As CEO, Dee Hock instinctively knew that all the abstract notions of management—corporate culture, strategy formulation, organizational alignment, change management, living the brand, joint venturing, winning the customer, enabling innovation, recruiting top talent, creating atmospheres of aspiring versus fearing, improving connectivity, and scaling up excellence—were accomplished one conversation at a time, with teams, persons, and both small and large system meetings. Dee called “this abundance of interdependent diversity that was the deeper meaning.” When I look back at our years of working together, what most stands out was how Dee, when at his best, was a maestro of vital conversations—some of the greatest I’ve ever been part of. Many of them became defining moments. This experience led me to believe this:

Every organization and every life’s destiny is a series of defining moments—moments that shape us, change us, and have a huge impact on our development and strategic choices. Our research indicates that almost all of these moments involve the power of vital and caring conversations with significant others.

After numerous virtual conference calls and telepresence meetings with Dee (not his favorite way of conversing), I recall thinking: “I have never seen a CEO giving so much time and positive energy to each conversation, with such purity of attention, curiosity velocity, and mutual inquiry across boundaries; getting everyone engaged like a contact sport; inviting full voice; and modeling the beginner’s mind with real listening. Everyone felt appreciated, honored, elevated, and heard.”

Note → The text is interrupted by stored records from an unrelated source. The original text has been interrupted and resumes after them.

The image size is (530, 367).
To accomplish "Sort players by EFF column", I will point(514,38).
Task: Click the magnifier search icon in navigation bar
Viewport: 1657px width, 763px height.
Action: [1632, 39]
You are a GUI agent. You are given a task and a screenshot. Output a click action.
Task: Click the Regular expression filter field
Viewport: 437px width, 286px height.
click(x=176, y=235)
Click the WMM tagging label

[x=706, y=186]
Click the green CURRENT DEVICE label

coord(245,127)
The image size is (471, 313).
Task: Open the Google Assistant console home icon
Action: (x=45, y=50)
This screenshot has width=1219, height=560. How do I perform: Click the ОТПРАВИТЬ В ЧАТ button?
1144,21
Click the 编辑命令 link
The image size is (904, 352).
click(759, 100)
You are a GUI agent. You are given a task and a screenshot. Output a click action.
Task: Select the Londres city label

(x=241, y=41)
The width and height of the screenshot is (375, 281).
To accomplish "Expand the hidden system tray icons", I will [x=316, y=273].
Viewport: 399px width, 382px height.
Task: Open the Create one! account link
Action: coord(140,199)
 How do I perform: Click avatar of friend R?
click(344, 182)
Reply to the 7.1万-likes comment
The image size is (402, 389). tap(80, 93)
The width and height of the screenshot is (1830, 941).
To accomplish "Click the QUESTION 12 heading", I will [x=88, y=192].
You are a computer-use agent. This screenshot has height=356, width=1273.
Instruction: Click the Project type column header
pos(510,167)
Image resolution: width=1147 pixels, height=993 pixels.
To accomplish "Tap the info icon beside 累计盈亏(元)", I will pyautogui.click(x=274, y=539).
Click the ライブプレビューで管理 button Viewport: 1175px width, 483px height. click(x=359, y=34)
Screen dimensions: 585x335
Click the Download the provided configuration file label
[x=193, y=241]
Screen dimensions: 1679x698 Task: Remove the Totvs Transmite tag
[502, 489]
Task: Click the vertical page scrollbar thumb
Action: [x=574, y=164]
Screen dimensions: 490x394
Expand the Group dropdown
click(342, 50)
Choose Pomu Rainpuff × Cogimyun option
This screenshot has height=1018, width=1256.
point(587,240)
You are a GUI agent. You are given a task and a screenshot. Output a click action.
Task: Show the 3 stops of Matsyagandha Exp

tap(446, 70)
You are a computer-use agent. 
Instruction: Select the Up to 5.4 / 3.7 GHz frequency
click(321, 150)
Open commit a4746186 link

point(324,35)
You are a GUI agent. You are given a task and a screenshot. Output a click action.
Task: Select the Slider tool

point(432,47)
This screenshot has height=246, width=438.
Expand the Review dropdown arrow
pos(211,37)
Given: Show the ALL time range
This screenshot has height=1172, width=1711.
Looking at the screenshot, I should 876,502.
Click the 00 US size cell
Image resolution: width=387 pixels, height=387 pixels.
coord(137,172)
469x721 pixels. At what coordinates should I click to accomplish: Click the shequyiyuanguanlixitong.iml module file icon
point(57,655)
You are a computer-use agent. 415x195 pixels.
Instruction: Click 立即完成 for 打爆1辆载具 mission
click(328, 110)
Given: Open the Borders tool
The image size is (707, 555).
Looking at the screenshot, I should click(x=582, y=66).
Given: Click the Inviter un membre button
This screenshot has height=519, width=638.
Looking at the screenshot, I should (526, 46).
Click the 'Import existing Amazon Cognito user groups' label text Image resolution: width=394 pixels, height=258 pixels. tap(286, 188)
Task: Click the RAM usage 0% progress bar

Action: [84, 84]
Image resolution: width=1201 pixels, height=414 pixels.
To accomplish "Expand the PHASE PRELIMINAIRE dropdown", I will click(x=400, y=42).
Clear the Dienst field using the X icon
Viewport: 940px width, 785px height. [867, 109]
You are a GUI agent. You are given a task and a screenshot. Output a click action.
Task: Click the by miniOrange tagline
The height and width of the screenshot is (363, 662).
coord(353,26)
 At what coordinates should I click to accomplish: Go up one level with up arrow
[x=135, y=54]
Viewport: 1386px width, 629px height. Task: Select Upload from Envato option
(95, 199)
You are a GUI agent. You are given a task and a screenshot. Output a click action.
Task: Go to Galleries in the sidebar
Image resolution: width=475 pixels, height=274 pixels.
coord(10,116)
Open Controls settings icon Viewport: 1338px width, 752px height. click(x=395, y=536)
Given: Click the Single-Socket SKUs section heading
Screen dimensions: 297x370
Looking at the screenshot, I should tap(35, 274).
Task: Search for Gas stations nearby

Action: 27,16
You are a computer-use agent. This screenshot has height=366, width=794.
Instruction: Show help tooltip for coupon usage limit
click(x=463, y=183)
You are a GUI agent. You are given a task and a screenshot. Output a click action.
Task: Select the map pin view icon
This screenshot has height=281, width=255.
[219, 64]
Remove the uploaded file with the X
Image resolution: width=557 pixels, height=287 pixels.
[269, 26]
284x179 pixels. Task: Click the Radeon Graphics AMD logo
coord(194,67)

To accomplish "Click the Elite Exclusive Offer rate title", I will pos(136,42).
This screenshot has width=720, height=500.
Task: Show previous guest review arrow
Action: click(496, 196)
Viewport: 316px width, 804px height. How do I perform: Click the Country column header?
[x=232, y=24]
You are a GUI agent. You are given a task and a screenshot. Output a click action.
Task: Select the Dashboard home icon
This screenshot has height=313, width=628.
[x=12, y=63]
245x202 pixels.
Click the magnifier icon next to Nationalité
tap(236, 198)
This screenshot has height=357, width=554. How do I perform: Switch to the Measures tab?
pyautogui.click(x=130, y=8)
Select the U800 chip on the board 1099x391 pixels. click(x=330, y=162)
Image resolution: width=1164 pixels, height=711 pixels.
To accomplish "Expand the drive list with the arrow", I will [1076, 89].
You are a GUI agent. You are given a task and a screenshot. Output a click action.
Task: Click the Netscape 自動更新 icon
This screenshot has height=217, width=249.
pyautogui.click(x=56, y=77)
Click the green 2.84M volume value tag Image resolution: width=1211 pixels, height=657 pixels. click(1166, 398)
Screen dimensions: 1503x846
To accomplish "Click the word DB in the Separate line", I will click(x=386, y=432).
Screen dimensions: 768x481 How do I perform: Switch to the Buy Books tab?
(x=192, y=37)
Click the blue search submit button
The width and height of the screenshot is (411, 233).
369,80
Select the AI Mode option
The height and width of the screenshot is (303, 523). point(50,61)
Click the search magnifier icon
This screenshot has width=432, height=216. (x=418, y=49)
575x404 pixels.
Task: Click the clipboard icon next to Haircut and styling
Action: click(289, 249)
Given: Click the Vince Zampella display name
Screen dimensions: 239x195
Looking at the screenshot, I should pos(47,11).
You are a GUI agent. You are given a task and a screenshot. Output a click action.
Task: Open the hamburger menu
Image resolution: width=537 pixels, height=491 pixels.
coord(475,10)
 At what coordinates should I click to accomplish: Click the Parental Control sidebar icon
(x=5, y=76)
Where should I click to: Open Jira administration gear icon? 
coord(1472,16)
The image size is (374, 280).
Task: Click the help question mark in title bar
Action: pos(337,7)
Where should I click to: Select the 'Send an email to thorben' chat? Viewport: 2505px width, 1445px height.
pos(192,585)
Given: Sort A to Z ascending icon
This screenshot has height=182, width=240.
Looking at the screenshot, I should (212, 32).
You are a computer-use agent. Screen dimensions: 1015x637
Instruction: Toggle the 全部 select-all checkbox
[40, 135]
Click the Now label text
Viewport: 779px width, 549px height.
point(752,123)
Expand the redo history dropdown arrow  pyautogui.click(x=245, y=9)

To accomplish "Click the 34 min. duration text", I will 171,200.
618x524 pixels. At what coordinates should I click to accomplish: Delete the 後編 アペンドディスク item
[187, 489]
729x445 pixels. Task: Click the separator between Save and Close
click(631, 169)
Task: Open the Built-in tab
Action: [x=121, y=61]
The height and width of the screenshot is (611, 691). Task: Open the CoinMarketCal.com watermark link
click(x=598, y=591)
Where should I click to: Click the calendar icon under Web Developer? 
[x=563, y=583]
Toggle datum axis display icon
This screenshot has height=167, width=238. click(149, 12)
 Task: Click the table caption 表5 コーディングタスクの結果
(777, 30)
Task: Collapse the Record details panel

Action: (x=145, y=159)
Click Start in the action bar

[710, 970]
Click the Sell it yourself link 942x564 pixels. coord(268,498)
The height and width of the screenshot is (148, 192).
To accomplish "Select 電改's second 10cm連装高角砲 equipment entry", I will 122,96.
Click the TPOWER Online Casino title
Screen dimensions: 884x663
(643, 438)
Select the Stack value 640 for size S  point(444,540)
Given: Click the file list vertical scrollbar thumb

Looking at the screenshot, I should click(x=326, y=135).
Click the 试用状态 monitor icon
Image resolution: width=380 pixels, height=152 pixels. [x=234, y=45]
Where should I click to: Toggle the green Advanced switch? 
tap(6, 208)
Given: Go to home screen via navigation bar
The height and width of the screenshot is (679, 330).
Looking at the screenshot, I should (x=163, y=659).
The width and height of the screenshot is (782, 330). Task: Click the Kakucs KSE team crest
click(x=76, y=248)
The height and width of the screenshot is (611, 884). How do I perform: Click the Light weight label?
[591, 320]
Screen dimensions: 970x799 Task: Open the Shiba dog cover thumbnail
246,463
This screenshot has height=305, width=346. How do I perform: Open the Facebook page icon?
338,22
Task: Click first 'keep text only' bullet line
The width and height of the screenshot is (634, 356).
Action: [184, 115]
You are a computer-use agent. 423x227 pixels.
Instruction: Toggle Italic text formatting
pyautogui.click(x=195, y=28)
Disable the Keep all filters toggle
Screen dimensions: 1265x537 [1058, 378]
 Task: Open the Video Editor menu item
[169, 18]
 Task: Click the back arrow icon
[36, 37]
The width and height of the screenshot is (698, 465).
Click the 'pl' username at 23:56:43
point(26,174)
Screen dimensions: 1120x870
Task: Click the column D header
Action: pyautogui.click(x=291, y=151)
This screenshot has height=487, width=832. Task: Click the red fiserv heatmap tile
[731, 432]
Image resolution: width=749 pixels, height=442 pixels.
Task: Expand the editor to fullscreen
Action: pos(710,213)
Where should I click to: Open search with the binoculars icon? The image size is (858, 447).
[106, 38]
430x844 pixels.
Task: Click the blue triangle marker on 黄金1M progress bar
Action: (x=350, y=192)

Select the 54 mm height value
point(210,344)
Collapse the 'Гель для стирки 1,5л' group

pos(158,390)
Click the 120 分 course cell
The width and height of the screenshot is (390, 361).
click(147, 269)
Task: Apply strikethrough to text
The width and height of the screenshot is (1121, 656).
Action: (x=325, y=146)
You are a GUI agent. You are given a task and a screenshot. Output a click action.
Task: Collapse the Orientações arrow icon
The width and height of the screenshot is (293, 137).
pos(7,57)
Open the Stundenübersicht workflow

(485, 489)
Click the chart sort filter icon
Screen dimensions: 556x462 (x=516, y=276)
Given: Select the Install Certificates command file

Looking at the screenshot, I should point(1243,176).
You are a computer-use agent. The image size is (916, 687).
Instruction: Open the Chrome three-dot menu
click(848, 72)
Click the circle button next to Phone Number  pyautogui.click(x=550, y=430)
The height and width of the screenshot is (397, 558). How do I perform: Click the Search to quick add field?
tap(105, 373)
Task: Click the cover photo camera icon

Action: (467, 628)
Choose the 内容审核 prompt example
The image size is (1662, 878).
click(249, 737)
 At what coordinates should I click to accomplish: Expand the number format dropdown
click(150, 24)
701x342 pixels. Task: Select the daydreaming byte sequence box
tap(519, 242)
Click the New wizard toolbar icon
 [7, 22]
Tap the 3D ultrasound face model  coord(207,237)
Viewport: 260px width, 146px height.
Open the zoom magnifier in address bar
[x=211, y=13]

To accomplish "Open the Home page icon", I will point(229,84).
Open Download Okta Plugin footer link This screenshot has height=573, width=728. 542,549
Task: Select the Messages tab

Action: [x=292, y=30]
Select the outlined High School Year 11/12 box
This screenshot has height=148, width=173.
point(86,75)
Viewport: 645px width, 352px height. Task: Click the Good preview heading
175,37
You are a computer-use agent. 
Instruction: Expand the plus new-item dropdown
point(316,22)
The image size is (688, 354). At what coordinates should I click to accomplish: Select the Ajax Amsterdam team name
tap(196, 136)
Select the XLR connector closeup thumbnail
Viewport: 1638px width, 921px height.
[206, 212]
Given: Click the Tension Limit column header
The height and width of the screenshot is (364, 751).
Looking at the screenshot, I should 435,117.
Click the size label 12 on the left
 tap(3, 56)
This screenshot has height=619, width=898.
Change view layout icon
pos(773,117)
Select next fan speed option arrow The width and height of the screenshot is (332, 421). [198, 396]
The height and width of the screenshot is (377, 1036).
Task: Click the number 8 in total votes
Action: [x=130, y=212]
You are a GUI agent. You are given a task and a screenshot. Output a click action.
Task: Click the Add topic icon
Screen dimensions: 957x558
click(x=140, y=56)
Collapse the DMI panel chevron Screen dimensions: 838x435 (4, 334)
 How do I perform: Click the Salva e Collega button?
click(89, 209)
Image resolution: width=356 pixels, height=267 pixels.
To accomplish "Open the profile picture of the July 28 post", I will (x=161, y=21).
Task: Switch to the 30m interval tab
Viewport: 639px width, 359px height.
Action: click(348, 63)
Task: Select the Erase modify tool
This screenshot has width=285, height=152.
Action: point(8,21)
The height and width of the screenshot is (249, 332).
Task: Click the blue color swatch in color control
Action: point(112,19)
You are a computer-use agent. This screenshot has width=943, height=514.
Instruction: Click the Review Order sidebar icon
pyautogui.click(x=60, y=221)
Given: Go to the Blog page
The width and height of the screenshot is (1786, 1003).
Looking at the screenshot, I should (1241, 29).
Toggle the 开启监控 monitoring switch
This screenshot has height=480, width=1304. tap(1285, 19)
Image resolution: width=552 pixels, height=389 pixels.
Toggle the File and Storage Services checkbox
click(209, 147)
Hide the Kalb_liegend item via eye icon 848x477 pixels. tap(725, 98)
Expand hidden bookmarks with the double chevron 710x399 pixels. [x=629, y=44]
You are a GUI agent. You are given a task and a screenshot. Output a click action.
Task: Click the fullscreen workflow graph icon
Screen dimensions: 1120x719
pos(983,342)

In one instance, drawing on lessons from the Visa startup story, we were working with an organization to help its members articulate its body of beliefs, those constitution-like principles that provide the core values for years to come. My job was to apply the mindset of Appreciative Inquiry, an approach that values all voices, seeks to inspire generative theories and possibility thinking, opens our world to new possibilities, challenges assumptions of the status quo, and serves to inspire new options for better living.3

Dee called for a conversational process in which a diverse group of all relevant and affected stakeholders would meet and deliberate for three full days, every forty-five days, for an entire year. This schedule provided the time for vital conversations to get at the essence of what matters. Looking back, in a world where relationships are often superficial, this process was astonishing. Because of those inspired conversations, the organization doubled in growth, doubled again, and continues to grow exponentially. So deeply held and valued were its guiding principles that, because of the power of conversations worth having, the organization had the courage to craft one final and concluding principle for the entire global system, with over 850 centers in some 150 countries. This principle stated, “Any individual or organization in this global system can do anything it wants, at any scale, and in any manner—as long as it advances our shared purpose and principles.”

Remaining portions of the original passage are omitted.